PAGE →
☆ ☆ ☆
# Message "Sécurité faible" Wi-Fi



## augusterre (6 Février 2021)

Bonjour,
Ayant fait une clean Install de macOS 11.2, je vois depuis quelques jours ce message dans l'onglet "Wi-Fi" de la barre des menus.
J'ai réinstallé macOS, réinitialisé ma box, rien n'y fait.

PS : sur mon clone externe, ce message ne s'affiche pas, ma box est reconnue comme WPA2.
Merci


​


----------



## ericse (6 Février 2021)

Bonjour,
Tu devrais cliquer sur le message, tu aurais plus d'explications...   
Ensuite fait Alt-clic sur l'icône WiFi pour faire apparaitre les infos de connexion, tu en sauras plus sur le protocole utilisé.


----------



## augusterre (7 Février 2021)

Voilà...





Quand je clique sur "En savoir plus" (2e photo), ça me dirige vers ça... mais je ne vois rien de correspondant dans les préférences Réseau.


----------



## Romuald (7 Février 2021)
☆ ☆ ☆
ENREGISTREMENTS →
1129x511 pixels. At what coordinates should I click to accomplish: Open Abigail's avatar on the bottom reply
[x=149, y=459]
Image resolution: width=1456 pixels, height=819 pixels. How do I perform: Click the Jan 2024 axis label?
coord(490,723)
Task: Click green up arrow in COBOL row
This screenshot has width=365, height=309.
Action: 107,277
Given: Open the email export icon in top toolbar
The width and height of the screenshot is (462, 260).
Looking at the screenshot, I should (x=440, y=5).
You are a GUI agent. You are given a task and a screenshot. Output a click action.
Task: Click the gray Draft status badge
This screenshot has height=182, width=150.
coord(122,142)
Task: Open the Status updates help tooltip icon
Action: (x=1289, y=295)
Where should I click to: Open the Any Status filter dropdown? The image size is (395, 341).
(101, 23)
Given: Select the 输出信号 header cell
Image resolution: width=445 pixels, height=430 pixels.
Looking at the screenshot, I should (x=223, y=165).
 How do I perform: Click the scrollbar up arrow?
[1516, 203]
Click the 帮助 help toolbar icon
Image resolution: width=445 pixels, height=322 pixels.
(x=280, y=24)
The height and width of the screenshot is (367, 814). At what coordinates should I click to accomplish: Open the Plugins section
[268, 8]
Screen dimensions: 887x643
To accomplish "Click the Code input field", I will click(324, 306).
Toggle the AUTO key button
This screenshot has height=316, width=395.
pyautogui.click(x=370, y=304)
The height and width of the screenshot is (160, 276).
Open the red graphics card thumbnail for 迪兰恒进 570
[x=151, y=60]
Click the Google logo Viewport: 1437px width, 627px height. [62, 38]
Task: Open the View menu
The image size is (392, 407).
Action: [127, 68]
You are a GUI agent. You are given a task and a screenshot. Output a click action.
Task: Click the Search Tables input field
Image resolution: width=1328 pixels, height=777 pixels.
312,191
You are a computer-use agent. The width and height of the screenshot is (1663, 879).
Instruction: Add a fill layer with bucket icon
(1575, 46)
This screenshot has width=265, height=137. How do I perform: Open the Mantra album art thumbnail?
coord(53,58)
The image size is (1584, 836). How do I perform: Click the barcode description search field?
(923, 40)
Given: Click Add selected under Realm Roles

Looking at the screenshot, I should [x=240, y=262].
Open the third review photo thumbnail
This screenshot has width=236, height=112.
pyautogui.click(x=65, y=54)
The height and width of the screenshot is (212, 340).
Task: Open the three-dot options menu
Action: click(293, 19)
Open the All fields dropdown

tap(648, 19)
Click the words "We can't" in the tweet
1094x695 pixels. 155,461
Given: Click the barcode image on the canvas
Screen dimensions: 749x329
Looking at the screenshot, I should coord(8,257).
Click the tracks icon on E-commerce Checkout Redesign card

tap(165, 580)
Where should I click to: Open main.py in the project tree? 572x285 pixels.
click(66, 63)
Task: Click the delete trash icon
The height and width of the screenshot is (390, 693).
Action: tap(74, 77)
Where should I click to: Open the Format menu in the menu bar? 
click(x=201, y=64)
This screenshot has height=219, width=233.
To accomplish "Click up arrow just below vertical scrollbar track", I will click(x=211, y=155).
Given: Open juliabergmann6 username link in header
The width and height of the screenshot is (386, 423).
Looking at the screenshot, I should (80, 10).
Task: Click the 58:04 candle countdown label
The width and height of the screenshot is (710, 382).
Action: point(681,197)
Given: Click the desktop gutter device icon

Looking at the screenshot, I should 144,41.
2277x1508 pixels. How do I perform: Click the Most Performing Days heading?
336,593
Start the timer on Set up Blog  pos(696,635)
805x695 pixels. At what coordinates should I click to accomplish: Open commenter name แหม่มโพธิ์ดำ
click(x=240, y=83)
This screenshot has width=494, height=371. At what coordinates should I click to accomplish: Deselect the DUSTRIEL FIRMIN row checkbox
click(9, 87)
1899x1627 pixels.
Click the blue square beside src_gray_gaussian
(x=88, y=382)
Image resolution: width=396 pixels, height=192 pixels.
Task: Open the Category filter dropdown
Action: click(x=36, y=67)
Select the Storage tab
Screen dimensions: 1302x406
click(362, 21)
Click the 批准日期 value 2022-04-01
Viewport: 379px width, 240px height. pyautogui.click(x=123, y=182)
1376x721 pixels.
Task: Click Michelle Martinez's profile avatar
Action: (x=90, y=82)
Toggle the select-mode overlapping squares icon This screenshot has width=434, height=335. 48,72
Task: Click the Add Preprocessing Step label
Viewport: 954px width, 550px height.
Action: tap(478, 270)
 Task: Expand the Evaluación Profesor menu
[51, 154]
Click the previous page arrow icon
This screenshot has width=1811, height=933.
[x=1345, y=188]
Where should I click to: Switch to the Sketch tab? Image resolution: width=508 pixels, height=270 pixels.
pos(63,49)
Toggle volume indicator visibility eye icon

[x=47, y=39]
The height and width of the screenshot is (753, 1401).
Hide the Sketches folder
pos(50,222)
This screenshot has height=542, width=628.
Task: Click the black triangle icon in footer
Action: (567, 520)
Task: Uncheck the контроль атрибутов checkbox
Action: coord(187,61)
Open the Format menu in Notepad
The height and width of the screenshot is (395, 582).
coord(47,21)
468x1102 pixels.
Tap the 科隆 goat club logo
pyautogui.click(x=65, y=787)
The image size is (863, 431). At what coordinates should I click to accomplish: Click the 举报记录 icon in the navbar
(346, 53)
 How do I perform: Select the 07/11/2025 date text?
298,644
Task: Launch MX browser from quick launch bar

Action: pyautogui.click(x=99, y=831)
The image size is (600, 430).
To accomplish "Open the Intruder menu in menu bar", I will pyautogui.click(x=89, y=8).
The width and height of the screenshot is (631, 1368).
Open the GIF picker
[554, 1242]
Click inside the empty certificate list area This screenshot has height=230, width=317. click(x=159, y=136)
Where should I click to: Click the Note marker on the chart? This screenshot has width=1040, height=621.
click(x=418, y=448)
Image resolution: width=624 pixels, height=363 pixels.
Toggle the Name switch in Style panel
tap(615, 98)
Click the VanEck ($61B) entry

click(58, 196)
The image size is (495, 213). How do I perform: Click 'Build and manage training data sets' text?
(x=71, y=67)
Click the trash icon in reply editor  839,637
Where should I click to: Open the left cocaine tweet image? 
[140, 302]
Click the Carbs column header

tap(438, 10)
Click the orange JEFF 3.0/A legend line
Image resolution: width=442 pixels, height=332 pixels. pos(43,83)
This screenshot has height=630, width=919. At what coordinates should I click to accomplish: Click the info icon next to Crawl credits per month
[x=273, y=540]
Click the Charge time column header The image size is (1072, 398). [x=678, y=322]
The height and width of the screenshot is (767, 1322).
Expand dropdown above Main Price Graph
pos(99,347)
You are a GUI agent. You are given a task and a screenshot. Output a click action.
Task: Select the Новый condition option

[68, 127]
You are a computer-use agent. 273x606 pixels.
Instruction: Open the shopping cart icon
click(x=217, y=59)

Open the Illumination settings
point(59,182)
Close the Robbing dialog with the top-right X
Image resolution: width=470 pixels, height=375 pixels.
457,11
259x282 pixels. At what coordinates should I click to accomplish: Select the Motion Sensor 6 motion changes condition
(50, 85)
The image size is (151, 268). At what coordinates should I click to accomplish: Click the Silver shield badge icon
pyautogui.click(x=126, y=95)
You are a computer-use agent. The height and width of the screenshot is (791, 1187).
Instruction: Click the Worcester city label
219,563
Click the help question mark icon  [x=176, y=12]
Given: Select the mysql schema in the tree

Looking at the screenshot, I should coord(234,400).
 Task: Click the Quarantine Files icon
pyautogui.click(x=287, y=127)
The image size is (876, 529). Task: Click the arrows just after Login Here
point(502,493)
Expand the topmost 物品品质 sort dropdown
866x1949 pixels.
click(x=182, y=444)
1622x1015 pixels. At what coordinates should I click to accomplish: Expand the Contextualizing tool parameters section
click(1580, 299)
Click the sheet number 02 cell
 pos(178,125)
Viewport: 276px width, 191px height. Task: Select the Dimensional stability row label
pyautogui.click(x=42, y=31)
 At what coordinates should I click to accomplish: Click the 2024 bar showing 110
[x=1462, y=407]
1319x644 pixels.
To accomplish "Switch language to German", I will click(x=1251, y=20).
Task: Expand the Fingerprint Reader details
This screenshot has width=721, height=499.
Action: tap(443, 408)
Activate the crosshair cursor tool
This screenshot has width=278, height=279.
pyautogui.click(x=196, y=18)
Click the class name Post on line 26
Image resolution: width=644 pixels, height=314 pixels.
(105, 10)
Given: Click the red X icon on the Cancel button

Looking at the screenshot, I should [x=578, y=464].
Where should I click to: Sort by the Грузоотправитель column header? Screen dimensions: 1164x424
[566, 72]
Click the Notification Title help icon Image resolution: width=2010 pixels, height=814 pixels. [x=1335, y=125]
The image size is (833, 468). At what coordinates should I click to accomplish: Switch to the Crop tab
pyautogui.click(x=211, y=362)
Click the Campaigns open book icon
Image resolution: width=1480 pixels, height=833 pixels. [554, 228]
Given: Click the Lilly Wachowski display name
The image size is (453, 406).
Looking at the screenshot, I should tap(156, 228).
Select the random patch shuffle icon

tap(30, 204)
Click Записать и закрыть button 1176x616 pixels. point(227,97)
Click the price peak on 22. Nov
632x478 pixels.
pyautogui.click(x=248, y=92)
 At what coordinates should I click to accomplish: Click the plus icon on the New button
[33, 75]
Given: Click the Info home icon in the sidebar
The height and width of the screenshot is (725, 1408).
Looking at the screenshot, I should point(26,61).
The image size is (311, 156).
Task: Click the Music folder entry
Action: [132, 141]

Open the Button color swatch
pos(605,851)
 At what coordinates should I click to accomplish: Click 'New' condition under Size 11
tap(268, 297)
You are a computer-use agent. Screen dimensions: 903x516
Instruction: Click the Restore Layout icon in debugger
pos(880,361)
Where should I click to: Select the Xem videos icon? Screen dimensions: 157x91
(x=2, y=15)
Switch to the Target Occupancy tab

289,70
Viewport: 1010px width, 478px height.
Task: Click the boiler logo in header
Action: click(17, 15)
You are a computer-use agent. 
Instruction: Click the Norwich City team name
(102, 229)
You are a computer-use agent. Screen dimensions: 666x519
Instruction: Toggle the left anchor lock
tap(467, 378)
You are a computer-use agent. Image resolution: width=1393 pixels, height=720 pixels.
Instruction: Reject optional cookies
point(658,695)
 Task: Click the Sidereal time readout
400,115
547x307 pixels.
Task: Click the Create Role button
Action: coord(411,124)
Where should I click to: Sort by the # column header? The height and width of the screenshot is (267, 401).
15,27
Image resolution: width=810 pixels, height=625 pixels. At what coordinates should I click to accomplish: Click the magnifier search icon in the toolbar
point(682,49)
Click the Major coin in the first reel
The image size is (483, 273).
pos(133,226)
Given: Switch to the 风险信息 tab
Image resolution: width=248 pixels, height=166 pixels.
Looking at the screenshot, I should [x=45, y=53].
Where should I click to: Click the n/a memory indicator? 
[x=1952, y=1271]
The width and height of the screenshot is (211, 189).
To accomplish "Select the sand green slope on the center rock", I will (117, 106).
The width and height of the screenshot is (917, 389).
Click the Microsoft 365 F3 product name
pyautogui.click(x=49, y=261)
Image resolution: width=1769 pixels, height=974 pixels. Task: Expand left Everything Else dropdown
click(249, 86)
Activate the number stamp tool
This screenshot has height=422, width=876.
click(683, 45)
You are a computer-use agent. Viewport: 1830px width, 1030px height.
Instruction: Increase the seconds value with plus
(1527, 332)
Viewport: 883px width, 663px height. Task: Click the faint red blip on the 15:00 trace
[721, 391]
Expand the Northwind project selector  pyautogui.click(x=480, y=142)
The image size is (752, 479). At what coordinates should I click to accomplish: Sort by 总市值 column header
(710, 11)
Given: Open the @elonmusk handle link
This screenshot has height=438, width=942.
☆ ☆ ☆
EXERCICES PROPOSÉS →
• a. D'après la page, quelle version de macOS a été installée lors de la clean Install mentionnée dans le premier message ?
• b. Transformez en liste le paragraphe de la page qui commence par « Tu devrais cliquer sur le message », en conservant ses faits principaux.

CORRIGÉ →
• a. macOS 11.2.

• b.
- Cliquer sur le message pour obtenir plus d'explications.
- Faire ensuite Alt-clic sur l'icône Wi-Fi pour afficher les infos de connexion et en savoir plus sur le protocole utilisé.